Author | : Amy Wagenfeld |
Publisher | : Taylor & Francis |
Total Pages | : 212 |
Release | : 2023-12-20 |
Genre | : Architecture |
ISBN | : 1003805752 |
This book provides designers, planners, educators, and therapists with the practical information required to remove inequity in outdoor spaces, by creating inviting and inclusive solutions so that all children and their families, regardless of situation or circumstance, can experience the joys and benefits of outdoor play without stigma. It is the first of its kind, co-written by an occupational therapist and landscape architect both with proven expertise in inclusive play space design. The Nature of Inclusive Play fills an untapped niche in promoting the value of outdoor play. It focuses on what embodies play and shows how, through inclusive outdoor play design, developmental skills can be enriched.
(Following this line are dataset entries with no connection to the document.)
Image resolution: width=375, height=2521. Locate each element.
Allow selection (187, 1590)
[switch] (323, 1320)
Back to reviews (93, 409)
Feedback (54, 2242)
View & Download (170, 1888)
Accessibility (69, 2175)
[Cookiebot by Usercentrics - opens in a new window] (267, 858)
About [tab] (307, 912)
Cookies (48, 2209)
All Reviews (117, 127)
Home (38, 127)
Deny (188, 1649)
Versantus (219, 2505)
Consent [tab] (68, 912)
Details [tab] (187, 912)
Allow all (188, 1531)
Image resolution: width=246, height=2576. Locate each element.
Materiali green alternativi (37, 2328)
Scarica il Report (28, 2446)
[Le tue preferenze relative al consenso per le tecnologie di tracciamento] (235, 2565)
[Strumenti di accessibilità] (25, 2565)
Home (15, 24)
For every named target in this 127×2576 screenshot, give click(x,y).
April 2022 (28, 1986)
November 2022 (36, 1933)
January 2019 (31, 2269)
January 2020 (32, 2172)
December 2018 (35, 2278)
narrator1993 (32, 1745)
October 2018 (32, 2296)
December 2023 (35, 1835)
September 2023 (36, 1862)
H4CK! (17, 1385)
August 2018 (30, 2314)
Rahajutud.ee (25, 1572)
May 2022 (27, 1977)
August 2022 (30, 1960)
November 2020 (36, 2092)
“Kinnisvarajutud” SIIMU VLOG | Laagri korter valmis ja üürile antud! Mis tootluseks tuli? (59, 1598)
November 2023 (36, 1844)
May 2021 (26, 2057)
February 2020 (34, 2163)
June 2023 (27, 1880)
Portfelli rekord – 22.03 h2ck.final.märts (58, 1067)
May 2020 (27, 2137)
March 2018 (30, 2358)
The topics covered in the book include: • a discussion of the health benefits associated with being outdoors • the history of and value of play • an overview of typical child development • the importance of sensory regulation • an inclusive design review process • design guidelines. All topics are supplemented with nine applicable case studies of inclusive outdoor play spaces with features that reflect inclusive+ principles, including examples from North America and Africa. It is a much-needed guide for landscape architects, urban planners, allied health care professionals, early childhood educators, academics, and students.